> **What is asked**:
Repeat the stretch of the listing from the line containing "This screenshot has width=542, height=305." through the line containing "tap(153, 184)", both included, word for word.

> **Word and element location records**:
::::::::::

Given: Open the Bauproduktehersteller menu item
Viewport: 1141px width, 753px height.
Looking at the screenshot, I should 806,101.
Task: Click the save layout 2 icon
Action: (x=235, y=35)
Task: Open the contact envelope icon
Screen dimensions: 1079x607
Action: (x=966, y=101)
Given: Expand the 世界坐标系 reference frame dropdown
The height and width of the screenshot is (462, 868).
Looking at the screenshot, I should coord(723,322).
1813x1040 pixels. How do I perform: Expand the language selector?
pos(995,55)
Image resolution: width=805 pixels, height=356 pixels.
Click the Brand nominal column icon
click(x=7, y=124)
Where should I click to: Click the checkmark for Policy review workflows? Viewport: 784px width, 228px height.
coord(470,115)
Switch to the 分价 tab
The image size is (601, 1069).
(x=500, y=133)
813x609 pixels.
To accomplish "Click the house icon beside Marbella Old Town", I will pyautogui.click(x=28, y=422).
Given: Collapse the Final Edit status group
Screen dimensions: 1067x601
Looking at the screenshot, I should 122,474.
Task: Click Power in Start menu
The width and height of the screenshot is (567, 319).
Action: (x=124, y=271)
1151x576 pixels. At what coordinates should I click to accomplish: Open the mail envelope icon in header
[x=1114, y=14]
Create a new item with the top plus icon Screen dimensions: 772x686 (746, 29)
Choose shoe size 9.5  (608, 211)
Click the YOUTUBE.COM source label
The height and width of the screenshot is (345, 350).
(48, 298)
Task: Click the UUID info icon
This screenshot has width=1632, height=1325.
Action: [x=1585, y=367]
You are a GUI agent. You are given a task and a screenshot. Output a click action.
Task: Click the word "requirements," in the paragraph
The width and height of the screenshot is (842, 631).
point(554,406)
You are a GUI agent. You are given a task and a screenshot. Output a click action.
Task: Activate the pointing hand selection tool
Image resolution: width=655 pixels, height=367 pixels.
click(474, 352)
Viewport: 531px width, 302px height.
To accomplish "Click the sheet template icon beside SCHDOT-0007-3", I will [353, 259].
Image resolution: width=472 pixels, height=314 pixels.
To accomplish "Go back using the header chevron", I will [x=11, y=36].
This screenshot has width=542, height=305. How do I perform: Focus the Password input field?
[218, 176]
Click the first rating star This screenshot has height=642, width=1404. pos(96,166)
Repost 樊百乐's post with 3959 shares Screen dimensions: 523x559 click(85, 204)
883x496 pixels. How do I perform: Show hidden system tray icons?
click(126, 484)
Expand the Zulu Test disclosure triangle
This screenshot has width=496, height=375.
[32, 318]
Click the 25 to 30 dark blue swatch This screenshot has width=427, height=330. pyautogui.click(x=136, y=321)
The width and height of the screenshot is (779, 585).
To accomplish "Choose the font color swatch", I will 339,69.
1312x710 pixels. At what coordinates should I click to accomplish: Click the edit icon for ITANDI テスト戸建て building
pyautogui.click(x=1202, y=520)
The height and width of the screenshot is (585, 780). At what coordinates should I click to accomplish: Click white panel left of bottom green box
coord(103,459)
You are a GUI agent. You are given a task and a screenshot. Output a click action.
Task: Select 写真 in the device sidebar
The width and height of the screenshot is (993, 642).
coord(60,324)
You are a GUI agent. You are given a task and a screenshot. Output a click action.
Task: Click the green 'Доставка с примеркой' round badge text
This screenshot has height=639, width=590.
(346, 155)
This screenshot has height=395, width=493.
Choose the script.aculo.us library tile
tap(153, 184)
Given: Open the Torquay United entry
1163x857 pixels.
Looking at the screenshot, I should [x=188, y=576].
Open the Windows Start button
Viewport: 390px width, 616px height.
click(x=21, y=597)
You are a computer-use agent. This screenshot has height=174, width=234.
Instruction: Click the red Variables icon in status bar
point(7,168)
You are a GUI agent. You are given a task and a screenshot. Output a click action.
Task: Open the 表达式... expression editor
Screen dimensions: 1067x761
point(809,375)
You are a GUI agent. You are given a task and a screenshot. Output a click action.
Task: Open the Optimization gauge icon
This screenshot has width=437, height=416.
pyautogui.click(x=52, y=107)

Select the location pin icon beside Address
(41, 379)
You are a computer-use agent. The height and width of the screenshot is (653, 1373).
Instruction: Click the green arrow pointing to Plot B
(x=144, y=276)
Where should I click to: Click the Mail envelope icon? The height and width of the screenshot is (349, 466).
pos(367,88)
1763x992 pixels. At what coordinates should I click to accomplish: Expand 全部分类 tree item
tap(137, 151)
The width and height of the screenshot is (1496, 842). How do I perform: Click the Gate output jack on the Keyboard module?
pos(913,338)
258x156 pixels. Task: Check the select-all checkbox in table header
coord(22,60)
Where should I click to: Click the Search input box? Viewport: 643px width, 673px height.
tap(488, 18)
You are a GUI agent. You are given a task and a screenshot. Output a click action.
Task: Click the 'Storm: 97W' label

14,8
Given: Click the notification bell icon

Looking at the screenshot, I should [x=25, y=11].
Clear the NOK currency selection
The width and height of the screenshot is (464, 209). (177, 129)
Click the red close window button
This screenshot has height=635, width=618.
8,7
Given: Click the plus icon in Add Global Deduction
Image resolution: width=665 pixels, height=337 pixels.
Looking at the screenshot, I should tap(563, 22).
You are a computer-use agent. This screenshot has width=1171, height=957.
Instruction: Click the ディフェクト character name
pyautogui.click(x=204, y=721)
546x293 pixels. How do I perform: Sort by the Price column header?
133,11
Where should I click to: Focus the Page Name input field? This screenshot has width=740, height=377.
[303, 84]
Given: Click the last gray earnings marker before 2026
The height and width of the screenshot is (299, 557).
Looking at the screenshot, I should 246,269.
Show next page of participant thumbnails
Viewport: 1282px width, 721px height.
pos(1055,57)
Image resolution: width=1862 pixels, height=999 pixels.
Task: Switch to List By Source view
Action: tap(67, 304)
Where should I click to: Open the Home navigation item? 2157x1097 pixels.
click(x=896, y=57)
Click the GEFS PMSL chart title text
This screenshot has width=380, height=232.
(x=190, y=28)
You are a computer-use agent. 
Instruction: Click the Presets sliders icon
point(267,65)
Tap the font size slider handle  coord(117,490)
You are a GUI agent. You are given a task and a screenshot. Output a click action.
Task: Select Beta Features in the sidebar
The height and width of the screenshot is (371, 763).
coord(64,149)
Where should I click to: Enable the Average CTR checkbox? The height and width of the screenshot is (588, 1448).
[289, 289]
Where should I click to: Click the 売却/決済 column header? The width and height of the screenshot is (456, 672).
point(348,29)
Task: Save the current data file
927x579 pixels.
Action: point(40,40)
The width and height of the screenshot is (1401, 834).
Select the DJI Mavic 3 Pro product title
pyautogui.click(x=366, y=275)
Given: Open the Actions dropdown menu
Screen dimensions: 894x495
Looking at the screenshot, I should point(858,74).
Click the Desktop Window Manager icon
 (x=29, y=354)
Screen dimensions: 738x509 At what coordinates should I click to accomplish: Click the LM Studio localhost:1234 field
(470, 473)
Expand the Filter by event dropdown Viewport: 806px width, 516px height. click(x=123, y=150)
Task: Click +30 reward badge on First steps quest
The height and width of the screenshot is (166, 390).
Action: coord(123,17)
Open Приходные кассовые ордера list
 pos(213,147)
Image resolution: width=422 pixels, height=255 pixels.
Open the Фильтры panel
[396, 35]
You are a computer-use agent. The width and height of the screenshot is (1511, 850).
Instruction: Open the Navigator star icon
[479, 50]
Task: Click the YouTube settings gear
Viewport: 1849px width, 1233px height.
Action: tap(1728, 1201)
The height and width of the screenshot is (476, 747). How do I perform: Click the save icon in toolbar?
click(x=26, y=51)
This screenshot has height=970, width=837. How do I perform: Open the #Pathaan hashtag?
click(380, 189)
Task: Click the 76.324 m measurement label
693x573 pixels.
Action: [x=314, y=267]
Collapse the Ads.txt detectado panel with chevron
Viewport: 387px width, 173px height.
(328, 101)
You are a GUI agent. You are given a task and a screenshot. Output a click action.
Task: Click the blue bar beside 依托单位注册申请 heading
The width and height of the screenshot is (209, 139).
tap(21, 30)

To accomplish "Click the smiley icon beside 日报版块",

::::::::::

> **The answer**:
This screenshot has width=542, height=305. How do I perform: Focus the Password input field?
[218, 176]
Click the first rating star This screenshot has height=642, width=1404. pos(96,166)
Repost 樊百乐's post with 3959 shares Screen dimensions: 523x559 click(85, 204)
883x496 pixels. How do I perform: Show hidden system tray icons?
click(126, 484)
Expand the Zulu Test disclosure triangle
This screenshot has width=496, height=375.
[32, 318]
Click the 25 to 30 dark blue swatch This screenshot has width=427, height=330. pyautogui.click(x=136, y=321)
The width and height of the screenshot is (779, 585).
To accomplish "Choose the font color swatch", I will 339,69.
1312x710 pixels. At what coordinates should I click to accomplish: Click the edit icon for ITANDI テスト戸建て building
pyautogui.click(x=1202, y=520)
The height and width of the screenshot is (585, 780). At what coordinates should I click to accomplish: Click white panel left of bottom green box
coord(103,459)
You are a GUI agent. You are given a task and a screenshot. Output a click action.
Task: Select 写真 in the device sidebar
The width and height of the screenshot is (993, 642).
coord(60,324)
You are a GUI agent. You are given a task and a screenshot. Output a click action.
Task: Click the green 'Доставка с примеркой' round badge text
This screenshot has height=639, width=590.
(346, 155)
This screenshot has height=395, width=493.
Choose the script.aculo.us library tile
tap(153, 184)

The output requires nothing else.